Far from where he’d abandoned the main trail, what first appeared as a spot of green in the distance had emerged as a full-fledged oasis in the arid landscape. Aspens and elms and pine trees all backed up against a ridgeline, from which a stream of water streaked a white line down a sheer cliff. He’d found a miraculous little pocket canyon buried deep in the Inyos, as rich and fertile as the surrounding mountains were arid and harsh. It was like the tales of Shangri-la.
“We made it,” he told his mules.
Junior dragged back against the lead rope. He’d been acting balky and foolish all day, and Dorothy wasn’t much better. Normally the more placid of the two, Dorothy had brayed and danced around in eye-rolling nonsense at every bottle fly and yellow jacket that passed her nose.
Didn’t matter how stupid the critters were being. The enticement of water meant no turning back. Both skins and all three of his canteens were dry. With nothing but sand and shed snake skins behind him and a waterfall directly ahead, Billy had one choice of direction. It was sultry and hot down in the narrow canyon, and his throat was parched. The sight of free-flowing water was enough to make him a little cranky.
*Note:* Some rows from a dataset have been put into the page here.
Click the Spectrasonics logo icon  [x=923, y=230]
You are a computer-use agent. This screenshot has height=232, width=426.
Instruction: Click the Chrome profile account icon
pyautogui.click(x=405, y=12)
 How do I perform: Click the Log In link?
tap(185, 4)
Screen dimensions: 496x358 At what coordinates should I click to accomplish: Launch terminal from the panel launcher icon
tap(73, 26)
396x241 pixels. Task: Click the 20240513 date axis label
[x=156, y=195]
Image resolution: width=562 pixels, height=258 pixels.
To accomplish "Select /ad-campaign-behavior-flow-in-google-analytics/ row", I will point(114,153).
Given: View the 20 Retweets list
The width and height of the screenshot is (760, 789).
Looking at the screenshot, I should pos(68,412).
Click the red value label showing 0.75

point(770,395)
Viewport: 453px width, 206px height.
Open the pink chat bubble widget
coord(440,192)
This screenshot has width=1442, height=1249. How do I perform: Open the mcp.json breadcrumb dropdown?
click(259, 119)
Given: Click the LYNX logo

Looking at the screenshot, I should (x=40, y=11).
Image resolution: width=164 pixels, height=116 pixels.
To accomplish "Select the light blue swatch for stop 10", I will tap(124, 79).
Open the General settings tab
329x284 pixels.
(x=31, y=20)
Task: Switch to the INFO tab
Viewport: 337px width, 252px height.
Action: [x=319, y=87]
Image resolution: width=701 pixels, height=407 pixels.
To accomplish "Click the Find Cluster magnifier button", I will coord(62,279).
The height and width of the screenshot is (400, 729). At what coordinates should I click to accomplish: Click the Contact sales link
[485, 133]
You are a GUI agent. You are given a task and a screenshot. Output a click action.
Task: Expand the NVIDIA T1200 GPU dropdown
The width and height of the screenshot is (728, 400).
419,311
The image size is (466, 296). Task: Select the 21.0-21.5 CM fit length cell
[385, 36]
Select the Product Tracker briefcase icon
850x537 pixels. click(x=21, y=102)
“Come on, dammit,” he snapped.
When he looked again, something registered that he hadn’t noticed at first. Thin trails of smoke arose from several spots in the dense forest growth—the kind of smoke that only came from campfires. Several of them.
“Dad-gummit!” Billy stomped his foot. “Somebody beat me to it.”
A sense of motion to his right startled him. The lead rope jerked out of his hand as Junior brayed in fear and Dorothy bucked and kicked. Billy whirled—or at least he tried to. Turned out his whirling days were far behind him. He stumbled, off-balance.
A blow thudded on the back of Billy’s head, and the lights went out.